The Agricola Cookbook is the must-have local cookbook of the summer

Agricola Cookbook | southjerseylocavore.comI’m not even sure where to start with Agricola Cookbook because almost every recipe is begging for me to make it. Filled with recipes from Princeton’s Agricola Community Eatery, it’s subtitled Seasonal American Comfort Food with Style and Grace. I’m counting on the recipes and cooking tips in this book to bump my locavore dishes up a notch this summer.

Agricola brings the warm, stylishly retro décor of the restaurant to life with 100 inspired recipes that showcase Chef Thomsen’s deft touch with local ingredients and span all seasons for a full year’s worth of farm-focused eating.  Dishes range from soups, salads and starters to braised and roasted meats to desserts and even cocktails, all inspired by and prepared with fresh seasonal ingredients to bring an authentic taste of New Jersey to the table.  Highlights include:  Roasted Beet Tartare with crispy onion petals;  Summer Squash Flatbread with corn, braised leeks and ricotta;  Cavatelli with duck confit ragu;  East Coast Seafood Stew;  and Dark Chocolate Cake with black pepper icing.

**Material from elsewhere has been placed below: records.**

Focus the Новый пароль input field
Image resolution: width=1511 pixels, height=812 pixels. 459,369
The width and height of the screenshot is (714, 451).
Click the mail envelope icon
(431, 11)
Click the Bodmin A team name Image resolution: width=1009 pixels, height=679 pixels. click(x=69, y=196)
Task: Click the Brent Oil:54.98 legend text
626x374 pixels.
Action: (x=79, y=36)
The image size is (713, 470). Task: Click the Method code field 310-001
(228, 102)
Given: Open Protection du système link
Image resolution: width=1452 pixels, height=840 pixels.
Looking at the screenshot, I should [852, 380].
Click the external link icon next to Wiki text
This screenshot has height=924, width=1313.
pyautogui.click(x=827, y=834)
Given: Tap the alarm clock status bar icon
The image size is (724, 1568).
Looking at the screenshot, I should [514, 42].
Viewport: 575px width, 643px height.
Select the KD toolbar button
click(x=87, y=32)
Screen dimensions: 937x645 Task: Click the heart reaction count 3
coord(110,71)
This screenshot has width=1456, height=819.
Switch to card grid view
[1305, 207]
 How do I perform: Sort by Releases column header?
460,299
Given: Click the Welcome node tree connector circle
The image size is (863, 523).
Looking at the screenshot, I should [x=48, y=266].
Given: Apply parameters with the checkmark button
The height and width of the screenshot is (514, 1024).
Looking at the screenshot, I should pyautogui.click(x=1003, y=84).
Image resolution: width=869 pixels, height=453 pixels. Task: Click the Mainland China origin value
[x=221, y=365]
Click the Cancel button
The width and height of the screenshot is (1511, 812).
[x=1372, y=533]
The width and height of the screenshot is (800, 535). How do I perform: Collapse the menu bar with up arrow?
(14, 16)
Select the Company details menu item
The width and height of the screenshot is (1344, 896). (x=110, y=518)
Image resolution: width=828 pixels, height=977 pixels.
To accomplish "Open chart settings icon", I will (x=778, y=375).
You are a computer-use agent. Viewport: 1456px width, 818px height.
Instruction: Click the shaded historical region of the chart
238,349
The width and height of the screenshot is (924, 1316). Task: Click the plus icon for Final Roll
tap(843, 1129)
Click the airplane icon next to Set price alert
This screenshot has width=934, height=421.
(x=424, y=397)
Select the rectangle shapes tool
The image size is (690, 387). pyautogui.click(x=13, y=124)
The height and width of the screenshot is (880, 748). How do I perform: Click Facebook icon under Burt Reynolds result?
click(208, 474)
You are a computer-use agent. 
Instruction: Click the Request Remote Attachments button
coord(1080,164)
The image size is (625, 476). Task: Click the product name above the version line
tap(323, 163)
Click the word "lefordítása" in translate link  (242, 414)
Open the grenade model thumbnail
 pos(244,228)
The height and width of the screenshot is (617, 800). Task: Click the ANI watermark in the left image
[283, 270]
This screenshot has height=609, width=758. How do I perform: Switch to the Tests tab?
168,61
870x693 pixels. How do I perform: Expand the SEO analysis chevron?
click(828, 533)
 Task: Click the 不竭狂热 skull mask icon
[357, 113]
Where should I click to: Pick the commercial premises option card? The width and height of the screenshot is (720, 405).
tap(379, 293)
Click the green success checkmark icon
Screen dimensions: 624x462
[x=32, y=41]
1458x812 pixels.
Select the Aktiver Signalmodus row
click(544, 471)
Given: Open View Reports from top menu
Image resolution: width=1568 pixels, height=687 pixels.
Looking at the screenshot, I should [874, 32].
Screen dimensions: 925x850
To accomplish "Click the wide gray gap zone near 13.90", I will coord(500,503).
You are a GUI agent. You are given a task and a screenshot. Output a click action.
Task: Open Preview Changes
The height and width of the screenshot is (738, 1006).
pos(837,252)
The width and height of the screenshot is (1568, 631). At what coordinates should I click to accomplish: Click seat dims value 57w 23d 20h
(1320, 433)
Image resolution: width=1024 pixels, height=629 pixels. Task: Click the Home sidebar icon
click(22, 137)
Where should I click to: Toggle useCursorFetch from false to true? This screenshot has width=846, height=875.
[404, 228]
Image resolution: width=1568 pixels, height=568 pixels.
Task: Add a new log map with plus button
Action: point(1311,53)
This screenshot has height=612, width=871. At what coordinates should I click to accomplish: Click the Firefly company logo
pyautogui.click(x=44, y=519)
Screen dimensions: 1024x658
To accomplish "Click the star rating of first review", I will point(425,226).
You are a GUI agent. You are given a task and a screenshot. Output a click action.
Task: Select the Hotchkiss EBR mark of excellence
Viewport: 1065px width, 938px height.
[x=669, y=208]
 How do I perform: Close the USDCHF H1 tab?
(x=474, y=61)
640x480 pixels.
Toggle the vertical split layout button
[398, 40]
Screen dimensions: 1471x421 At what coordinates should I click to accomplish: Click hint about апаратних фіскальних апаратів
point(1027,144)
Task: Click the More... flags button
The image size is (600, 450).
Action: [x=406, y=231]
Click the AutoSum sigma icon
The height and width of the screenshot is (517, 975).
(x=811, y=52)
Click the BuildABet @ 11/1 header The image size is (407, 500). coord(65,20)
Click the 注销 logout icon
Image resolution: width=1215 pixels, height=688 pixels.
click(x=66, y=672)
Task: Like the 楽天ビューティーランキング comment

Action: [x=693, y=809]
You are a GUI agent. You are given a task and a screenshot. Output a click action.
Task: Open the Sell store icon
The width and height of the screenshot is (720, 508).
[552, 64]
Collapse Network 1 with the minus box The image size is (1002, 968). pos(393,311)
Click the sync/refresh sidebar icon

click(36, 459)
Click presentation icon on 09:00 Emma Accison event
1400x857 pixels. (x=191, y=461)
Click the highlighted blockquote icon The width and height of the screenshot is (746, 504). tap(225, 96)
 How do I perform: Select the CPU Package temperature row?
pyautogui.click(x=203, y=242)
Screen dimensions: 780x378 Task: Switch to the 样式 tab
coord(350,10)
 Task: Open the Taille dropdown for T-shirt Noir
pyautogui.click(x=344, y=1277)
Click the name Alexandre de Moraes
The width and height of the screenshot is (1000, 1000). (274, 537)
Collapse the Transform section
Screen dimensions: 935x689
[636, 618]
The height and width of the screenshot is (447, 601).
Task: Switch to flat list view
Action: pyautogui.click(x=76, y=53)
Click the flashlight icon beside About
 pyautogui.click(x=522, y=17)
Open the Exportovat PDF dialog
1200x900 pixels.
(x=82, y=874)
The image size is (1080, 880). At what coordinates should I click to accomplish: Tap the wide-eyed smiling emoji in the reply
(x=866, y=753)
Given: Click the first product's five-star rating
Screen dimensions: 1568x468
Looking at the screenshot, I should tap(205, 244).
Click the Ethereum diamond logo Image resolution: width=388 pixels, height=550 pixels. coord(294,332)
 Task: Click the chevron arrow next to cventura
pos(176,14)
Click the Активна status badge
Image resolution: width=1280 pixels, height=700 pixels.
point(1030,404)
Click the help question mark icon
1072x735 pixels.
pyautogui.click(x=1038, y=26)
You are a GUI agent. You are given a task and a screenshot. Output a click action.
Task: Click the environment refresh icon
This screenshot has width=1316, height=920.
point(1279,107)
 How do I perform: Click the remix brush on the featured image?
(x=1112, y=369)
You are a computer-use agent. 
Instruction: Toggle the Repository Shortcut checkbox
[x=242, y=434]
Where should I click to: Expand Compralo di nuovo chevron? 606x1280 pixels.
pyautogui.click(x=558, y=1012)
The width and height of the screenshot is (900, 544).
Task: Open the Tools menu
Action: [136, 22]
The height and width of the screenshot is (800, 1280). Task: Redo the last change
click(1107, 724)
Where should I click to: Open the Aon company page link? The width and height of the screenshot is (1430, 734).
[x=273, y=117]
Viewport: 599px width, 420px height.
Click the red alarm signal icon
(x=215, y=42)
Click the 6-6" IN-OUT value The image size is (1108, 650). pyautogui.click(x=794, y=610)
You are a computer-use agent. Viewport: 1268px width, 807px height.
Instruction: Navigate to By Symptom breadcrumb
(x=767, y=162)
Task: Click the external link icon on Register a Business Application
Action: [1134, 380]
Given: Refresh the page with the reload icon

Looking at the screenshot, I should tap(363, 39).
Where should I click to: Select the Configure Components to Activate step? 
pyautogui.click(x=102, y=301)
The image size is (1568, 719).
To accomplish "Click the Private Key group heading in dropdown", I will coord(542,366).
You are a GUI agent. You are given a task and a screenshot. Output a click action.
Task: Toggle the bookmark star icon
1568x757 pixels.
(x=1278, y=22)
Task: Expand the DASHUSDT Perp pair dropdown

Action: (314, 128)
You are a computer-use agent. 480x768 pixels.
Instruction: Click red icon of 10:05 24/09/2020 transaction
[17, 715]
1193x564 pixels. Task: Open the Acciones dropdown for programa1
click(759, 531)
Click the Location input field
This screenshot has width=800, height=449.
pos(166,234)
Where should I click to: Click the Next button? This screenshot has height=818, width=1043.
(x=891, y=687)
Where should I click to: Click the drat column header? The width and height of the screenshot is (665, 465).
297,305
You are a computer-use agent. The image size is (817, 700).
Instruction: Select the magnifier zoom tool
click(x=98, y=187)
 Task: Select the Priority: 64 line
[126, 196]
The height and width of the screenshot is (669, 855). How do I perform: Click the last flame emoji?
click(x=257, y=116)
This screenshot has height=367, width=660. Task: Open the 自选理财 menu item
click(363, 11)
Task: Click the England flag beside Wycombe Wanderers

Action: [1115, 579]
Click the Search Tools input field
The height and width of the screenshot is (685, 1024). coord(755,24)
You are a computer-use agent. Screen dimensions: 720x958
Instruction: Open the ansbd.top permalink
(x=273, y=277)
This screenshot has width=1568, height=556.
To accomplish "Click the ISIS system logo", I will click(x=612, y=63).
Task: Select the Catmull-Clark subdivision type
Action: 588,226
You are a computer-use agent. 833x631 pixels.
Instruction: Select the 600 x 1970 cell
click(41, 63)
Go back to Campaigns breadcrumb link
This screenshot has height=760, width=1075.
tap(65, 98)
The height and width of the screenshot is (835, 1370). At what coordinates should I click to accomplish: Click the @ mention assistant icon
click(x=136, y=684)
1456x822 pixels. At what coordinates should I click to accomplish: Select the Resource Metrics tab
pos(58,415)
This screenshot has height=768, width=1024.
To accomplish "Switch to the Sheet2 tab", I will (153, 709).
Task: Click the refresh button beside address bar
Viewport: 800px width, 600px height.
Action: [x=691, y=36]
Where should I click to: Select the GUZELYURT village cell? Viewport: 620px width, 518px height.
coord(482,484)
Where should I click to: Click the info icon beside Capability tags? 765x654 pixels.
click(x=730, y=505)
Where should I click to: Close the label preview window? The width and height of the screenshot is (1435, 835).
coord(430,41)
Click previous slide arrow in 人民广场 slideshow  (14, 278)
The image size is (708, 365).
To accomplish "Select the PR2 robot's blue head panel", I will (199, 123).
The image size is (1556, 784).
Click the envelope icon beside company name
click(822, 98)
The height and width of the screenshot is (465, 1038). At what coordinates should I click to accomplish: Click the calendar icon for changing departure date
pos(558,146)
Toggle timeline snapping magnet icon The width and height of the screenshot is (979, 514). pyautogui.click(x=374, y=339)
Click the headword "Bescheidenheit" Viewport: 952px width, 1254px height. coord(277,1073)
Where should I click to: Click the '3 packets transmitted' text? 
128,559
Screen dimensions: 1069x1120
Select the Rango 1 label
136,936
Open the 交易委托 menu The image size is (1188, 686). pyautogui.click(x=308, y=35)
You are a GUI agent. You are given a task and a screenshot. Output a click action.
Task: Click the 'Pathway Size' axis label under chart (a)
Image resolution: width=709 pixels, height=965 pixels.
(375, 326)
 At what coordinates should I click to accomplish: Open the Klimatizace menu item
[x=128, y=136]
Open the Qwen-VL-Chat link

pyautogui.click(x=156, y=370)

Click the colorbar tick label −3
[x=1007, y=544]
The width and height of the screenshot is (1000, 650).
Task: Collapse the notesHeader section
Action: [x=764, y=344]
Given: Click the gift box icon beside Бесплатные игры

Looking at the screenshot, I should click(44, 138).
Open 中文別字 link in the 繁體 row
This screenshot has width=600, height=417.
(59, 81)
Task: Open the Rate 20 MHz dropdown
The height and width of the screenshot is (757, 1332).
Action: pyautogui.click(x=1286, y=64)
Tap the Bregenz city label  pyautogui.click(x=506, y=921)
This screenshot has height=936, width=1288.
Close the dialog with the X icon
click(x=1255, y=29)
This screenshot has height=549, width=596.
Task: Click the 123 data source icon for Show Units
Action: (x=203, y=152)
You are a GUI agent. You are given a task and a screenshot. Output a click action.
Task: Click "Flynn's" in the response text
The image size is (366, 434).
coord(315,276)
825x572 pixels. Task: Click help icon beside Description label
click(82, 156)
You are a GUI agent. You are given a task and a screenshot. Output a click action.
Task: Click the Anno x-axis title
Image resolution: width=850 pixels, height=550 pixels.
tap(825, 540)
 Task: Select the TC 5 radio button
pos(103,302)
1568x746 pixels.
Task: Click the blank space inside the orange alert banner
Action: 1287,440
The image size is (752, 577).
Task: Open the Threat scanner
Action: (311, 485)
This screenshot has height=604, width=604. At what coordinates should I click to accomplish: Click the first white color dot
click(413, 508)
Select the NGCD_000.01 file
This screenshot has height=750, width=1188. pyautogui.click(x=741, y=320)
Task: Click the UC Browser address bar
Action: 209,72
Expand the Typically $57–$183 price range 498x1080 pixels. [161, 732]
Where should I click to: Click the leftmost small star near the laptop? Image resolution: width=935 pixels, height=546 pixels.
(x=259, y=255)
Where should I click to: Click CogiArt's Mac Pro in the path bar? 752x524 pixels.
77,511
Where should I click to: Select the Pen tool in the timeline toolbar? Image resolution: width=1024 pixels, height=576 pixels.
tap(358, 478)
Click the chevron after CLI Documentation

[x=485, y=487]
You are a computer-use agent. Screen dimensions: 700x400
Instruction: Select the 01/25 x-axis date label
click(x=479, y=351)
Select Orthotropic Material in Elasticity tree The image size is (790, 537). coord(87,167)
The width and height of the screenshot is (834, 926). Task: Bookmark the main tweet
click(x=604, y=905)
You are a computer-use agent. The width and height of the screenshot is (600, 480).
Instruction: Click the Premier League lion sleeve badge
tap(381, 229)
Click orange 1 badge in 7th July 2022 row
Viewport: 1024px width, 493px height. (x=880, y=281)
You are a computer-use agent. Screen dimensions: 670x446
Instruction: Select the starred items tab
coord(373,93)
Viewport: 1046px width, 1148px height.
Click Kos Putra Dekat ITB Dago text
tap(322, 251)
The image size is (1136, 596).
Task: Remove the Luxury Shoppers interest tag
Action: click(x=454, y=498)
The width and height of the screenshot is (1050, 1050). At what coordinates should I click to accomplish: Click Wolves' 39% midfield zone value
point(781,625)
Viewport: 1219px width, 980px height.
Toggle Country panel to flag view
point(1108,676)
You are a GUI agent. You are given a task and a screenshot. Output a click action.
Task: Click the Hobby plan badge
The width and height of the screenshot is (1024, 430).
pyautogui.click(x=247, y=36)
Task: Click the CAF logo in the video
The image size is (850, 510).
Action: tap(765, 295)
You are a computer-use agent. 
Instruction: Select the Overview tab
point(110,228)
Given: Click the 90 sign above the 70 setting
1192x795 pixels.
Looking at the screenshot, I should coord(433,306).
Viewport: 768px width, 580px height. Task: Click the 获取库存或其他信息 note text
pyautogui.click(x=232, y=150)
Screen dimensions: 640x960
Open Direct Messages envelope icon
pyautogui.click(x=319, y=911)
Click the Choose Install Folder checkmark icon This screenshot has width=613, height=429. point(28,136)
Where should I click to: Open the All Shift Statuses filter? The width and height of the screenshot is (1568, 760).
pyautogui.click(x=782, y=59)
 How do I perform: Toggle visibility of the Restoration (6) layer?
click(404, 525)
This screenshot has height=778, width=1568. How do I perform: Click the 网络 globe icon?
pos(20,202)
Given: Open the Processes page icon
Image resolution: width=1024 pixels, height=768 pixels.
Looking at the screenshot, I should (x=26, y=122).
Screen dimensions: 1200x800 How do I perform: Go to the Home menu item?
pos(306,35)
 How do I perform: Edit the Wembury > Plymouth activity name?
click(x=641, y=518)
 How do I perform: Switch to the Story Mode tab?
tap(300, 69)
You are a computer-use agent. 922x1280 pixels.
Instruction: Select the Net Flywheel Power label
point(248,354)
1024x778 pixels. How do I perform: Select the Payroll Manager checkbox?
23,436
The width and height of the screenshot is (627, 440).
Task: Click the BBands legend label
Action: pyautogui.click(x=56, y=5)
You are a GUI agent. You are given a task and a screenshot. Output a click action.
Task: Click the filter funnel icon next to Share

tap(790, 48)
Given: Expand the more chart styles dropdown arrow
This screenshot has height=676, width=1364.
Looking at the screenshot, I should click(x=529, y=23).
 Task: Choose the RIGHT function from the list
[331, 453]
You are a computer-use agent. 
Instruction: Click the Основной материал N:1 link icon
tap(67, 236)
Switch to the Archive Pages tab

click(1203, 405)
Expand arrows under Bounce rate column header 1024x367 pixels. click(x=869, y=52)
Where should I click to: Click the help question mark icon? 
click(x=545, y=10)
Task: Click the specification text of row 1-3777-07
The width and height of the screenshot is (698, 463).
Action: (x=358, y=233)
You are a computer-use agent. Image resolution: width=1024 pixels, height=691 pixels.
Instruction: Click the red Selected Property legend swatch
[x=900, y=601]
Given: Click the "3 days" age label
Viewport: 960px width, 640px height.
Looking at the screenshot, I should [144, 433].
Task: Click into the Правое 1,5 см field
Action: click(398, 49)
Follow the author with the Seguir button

In addition to the wealth of recipes, Agricola also includes authoritative “From the Farmer” notes sprinkled throughout the book that help home cooks highlight the distinctive flavors of seasonal vegetables, including kale and turnips, and introduce them to other exceptional local growers, such as Terhune Orchards, as well as artisanal local products, such as Rojo’s Roasters coffees, and even farm-to-kitchen distribution services, such as Zone 7, a group that connects farmers and restaurants and helps them work collaboratively.  The book also delves into preserving in “From Our Larder,” a section that includes watermelon rind pickles, preserved lemons, oven-dried tomatoes, daikon kimchi and other inspired ways to make the summer harvest last all year long.

Two recipes that stand out for me are the Heirloom Tomato Salad with Almond Hummus and Compressed Watermelon (sounds amazing, doesn’t it?) and the Goat Cheese-Potato Terrine with Baby Beets and Balsamic Syrup. A terrine is a French dish of “meat, fish, or vegetable mixture that has been cooked or otherwise prepared in advance and allowed to cool or set in its container, typically served in slices.” This ends up being a loaf with potato and goat cheese layers (with plenty of chives in the goat cheese). I don’t even need the beats. I can imagine just slicing this up and eating just the terrine.

Agricola is beautifully photographed. My mouth is watering looking through its pages and I’m getting antsy to get to a farmers market to grab ingredients and start cooking. While there are recipes for all year round, this is a cookbook you’ll want to pick up NOW because New Jersey is about to start bursting with local produce.

I’ve heard great things about Agricola Community Eatery but I haven’t taken the time to drive up to Princeton and dine there. In addition to cooking from this book this summer, I’m going to make a point to get up there before all the season’s bounty is gone to have a meal.